++++ SUPPLIED INFORMATION
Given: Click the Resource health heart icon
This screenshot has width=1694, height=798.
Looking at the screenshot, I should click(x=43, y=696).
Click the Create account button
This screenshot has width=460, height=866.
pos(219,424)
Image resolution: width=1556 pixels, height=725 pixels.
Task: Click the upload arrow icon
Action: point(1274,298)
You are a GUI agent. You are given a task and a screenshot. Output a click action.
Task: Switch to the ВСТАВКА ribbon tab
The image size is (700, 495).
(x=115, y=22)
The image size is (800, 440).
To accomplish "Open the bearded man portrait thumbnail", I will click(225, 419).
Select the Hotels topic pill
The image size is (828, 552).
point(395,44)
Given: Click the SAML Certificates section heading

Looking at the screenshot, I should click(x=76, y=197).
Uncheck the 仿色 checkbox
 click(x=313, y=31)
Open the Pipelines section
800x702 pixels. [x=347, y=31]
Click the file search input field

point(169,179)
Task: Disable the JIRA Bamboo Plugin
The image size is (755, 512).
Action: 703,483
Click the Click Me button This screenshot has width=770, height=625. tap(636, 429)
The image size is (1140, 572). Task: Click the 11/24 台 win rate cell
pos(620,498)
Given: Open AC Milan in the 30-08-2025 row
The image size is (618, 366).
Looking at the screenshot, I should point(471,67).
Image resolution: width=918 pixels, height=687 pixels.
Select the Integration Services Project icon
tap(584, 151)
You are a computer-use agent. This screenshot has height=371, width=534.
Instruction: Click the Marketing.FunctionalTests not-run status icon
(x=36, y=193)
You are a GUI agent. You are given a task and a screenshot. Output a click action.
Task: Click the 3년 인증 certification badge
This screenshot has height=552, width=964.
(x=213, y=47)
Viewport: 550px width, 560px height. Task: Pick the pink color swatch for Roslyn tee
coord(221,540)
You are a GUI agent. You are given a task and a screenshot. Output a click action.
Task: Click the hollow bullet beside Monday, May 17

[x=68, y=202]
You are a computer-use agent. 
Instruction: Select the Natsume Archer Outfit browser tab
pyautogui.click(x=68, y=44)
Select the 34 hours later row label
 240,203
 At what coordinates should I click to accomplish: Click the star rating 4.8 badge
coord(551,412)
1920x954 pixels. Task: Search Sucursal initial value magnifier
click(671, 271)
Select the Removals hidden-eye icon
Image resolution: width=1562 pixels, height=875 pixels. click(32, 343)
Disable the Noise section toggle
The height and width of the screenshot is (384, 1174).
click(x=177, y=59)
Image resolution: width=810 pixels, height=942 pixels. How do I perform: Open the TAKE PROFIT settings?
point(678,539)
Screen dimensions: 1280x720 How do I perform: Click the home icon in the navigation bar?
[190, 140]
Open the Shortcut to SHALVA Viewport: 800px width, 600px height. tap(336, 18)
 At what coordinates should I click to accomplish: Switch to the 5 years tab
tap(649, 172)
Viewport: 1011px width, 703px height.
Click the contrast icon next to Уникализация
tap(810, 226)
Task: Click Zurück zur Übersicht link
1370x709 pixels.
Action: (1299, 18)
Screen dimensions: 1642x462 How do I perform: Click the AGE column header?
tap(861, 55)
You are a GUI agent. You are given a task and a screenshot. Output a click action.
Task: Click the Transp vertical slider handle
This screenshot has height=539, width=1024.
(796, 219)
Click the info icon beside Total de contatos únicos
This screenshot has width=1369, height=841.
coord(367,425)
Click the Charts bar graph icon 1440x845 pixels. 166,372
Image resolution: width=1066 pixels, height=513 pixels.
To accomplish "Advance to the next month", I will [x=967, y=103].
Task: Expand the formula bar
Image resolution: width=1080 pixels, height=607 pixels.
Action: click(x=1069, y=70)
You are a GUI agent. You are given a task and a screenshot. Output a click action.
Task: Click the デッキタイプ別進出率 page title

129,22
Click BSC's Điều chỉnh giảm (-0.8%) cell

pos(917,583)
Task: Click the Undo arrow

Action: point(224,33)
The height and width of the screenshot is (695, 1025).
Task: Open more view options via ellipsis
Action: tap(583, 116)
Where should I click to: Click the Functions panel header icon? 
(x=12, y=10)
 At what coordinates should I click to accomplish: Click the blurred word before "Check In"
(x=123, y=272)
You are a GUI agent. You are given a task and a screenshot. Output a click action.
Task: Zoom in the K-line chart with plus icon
++++++++
INSTRUCTIONS FOR THE TASK
Everything from the line containing "Task: Expand the formula bar" through the final line of the records is what you should print, exactly and with nothing added.

OUTPUT OF THE EXERCISE
Task: Expand the formula bar
Image resolution: width=1080 pixels, height=607 pixels.
Action: click(x=1069, y=70)
You are a GUI agent. You are given a task and a screenshot. Output a click action.
Task: Click the デッキタイプ別進出率 page title

129,22
Click BSC's Điều chỉnh giảm (-0.8%) cell

pos(917,583)
Task: Click the Undo arrow

Action: point(224,33)
The height and width of the screenshot is (695, 1025).
Task: Open more view options via ellipsis
Action: tap(583, 116)
Where should I click to: Click the Functions panel header icon? 
(x=12, y=10)
 At what coordinates should I click to accomplish: Click the blurred word before "Check In"
(x=123, y=272)
You are a GUI agent. You are given a task and a screenshot. Output a click action.
Task: Zoom in the K-line chart with plus icon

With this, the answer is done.